• Available data
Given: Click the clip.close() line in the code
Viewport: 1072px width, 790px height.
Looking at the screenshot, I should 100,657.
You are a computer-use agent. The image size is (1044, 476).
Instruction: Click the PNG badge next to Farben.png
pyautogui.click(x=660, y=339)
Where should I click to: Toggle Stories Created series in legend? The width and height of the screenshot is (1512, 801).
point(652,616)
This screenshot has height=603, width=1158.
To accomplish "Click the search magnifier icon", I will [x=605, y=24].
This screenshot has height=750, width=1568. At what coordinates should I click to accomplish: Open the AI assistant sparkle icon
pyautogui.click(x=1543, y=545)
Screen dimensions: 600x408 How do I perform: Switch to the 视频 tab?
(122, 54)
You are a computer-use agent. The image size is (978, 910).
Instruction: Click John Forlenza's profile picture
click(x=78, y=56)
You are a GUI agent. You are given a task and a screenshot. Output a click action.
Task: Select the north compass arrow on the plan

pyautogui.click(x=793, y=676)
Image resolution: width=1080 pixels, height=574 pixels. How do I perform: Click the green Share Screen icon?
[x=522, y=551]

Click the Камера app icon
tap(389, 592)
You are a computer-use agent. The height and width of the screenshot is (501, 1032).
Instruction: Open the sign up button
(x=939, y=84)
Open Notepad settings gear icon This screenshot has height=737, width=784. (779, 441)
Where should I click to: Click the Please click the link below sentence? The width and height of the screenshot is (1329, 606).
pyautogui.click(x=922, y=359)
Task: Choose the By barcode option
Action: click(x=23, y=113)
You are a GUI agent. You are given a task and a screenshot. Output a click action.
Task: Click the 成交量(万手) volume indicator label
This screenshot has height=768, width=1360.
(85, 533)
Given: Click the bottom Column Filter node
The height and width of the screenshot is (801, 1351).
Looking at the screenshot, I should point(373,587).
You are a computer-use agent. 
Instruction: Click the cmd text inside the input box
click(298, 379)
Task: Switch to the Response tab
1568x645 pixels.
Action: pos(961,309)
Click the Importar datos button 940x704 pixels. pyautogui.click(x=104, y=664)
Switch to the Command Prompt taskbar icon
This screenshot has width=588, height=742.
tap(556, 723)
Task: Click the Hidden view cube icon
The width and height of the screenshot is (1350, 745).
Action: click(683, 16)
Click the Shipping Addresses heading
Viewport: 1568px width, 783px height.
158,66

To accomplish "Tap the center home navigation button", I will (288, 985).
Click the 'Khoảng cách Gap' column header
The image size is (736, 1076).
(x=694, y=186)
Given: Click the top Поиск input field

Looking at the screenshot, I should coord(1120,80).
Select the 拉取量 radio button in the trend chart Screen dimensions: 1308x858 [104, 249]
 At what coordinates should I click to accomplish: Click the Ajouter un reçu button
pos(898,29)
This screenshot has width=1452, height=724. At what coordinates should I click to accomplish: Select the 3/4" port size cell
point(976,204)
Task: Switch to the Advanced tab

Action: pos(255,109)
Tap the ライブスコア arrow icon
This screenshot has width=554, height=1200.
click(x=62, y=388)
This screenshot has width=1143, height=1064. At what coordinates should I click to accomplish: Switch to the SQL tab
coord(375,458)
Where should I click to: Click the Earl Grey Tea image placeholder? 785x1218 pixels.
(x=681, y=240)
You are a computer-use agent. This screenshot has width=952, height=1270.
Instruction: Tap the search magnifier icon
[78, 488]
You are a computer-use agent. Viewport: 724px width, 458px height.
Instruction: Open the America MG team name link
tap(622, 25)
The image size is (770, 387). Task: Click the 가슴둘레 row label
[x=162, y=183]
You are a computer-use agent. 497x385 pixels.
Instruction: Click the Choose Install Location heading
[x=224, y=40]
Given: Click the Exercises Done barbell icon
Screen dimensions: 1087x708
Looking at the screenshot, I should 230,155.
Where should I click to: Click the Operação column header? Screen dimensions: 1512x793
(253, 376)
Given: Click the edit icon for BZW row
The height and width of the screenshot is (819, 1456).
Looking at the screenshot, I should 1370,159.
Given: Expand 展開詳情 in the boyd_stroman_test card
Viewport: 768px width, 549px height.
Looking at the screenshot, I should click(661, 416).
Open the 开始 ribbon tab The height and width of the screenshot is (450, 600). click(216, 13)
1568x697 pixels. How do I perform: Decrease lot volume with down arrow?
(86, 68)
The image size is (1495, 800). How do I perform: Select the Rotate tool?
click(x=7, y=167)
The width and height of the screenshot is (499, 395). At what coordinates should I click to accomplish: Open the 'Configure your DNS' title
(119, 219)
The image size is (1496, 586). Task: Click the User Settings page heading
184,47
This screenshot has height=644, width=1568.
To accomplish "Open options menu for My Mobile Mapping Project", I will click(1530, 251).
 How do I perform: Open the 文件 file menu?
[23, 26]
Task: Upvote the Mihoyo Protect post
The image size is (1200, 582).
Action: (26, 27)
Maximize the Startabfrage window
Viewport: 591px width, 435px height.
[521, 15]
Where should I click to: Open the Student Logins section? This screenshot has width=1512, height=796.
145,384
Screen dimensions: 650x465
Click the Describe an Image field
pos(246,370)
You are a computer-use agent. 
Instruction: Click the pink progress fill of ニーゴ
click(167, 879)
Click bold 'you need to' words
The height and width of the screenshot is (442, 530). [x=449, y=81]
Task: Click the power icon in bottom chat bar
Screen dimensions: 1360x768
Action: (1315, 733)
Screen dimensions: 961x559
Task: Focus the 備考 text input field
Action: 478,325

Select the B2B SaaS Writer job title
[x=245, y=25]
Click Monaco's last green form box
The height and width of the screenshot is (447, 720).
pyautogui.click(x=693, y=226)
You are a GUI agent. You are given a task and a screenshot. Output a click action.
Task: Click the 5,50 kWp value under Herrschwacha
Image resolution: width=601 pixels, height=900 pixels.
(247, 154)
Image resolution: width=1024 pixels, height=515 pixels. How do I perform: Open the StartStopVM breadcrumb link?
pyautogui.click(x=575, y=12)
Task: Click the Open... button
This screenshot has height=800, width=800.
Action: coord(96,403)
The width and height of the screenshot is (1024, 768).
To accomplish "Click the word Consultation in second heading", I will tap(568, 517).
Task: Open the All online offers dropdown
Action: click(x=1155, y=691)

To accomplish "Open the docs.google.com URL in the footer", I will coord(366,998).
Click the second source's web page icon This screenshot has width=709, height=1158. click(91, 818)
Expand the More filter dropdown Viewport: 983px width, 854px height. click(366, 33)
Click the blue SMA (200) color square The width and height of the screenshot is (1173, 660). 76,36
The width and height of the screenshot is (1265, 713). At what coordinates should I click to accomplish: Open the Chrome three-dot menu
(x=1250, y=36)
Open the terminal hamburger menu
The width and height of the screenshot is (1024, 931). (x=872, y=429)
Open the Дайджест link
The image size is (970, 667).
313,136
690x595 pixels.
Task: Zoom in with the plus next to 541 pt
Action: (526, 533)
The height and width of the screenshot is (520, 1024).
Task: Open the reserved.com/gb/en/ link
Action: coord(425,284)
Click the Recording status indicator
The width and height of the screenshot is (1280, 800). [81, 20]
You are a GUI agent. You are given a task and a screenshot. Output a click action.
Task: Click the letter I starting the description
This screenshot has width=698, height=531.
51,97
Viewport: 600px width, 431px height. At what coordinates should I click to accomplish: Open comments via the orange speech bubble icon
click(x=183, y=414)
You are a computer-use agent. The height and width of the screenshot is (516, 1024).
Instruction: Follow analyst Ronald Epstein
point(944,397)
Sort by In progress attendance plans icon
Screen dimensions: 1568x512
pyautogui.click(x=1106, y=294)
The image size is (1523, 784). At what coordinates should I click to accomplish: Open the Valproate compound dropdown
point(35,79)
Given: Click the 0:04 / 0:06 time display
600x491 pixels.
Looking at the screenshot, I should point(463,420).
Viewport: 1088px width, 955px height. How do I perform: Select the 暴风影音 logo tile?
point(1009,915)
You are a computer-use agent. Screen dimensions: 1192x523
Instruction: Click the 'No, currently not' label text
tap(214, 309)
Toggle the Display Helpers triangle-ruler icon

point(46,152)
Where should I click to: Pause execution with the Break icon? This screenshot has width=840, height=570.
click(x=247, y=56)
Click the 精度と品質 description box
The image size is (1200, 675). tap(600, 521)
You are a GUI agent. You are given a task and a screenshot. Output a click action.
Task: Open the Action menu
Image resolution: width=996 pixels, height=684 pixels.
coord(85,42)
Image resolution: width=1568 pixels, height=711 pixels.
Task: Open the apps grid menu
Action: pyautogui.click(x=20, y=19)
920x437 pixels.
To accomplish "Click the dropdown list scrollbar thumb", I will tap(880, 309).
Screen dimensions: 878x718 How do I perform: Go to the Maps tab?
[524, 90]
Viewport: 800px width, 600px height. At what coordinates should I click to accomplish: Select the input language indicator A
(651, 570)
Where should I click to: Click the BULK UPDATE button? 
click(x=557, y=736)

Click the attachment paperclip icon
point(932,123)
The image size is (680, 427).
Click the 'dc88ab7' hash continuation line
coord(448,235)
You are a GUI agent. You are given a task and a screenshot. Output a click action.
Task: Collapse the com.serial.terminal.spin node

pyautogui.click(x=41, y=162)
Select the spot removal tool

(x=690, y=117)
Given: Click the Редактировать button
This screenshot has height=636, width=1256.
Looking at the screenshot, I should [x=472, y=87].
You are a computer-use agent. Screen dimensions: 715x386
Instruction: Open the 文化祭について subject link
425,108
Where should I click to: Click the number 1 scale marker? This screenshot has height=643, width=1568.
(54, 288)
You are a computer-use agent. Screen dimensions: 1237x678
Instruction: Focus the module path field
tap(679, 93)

• Problem details
Take from the listing above each line that contains the string "bottom".

• Written response
Given: Click the bottom Column Filter node
Task: Click the power icon in bottom chat bar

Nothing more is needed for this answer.